Management of infants born with severe neonatal alloimmune thrombocytopenia: the role of platelet transfusions and intravenous immunoglobulin

BACKGROUND: Neonatal alloimmune thrombocytopenia (NAIT) is a fetomaternal incompatibility most commonly induced by maternal anti-HPA-1a alloantibodies.

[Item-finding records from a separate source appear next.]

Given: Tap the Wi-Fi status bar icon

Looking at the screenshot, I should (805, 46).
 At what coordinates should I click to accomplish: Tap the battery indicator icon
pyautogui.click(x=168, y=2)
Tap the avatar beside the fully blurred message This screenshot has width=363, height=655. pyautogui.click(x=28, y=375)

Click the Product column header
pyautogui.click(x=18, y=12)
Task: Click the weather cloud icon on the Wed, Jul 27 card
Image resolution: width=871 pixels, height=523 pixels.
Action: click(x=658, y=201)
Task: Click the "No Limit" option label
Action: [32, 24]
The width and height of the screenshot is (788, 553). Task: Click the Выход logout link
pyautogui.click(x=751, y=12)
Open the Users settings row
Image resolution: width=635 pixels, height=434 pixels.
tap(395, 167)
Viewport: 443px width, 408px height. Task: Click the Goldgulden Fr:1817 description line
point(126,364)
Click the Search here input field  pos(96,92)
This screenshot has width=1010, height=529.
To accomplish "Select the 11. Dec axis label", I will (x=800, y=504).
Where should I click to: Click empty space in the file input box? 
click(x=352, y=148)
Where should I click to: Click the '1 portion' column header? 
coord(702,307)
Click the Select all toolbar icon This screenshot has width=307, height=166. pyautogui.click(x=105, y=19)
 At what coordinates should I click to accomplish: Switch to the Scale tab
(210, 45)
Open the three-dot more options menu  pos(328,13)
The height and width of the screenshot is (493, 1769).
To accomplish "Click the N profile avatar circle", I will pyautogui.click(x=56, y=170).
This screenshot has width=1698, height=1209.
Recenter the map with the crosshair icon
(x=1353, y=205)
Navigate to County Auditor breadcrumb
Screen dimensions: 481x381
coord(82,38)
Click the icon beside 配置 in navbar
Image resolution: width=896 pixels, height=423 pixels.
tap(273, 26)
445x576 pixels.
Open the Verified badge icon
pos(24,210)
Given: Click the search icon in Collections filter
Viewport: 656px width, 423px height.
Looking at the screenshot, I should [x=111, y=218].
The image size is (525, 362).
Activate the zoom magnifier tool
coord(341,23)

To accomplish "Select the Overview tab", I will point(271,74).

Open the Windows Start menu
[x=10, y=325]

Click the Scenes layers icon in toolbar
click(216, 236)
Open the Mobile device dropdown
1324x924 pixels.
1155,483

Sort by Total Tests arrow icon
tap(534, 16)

Transfusion of immunologically compatible platelets (PLTs) to prevent cerebral hemorrhage, the most severe complication in affected newborns, is usually recommended. Such PLT concentrates, however, are often not readily available. STUDY DESIGN AND METHODS: The efficacy of random-donor PLT transfusions and intravenous immunoglobulin (IVIG) for the management of 17 neonates across four centers with unexpected, severe NAIT was evaluated. Neonates were treated with random-donor PLTs alone (n=7), random-donor PLTs with IVIG (n=8), or matched HPA-1bb PLTs (n=2). RESULTS: All but one patient (treated with random PLTs and IVIG) achieved a posttransfusion PLT count of higher than 30 × 10(9) /L after the first PLT transfusion. The PLT count remained higher than 30 × 10(9) /L for longer than 24 hours in five of seven, seven of eight, and two of four newborns who received random-donor PLTs alone, random-donor PLTs with IVIG, or matched HPA-1bb PLTs, respectively. None of the newborns developed major bleeding or intracranial hemorrhage. IVIG did not appear to improve either posttransfusion PLT counts or total PLT transfusion requirements. CONCLUSION: Transfusion of random-donor PLTs alone was effective at correcting critically low PLT counts and should be considered as first-line treatment of newborns with unexpected severe NAIT.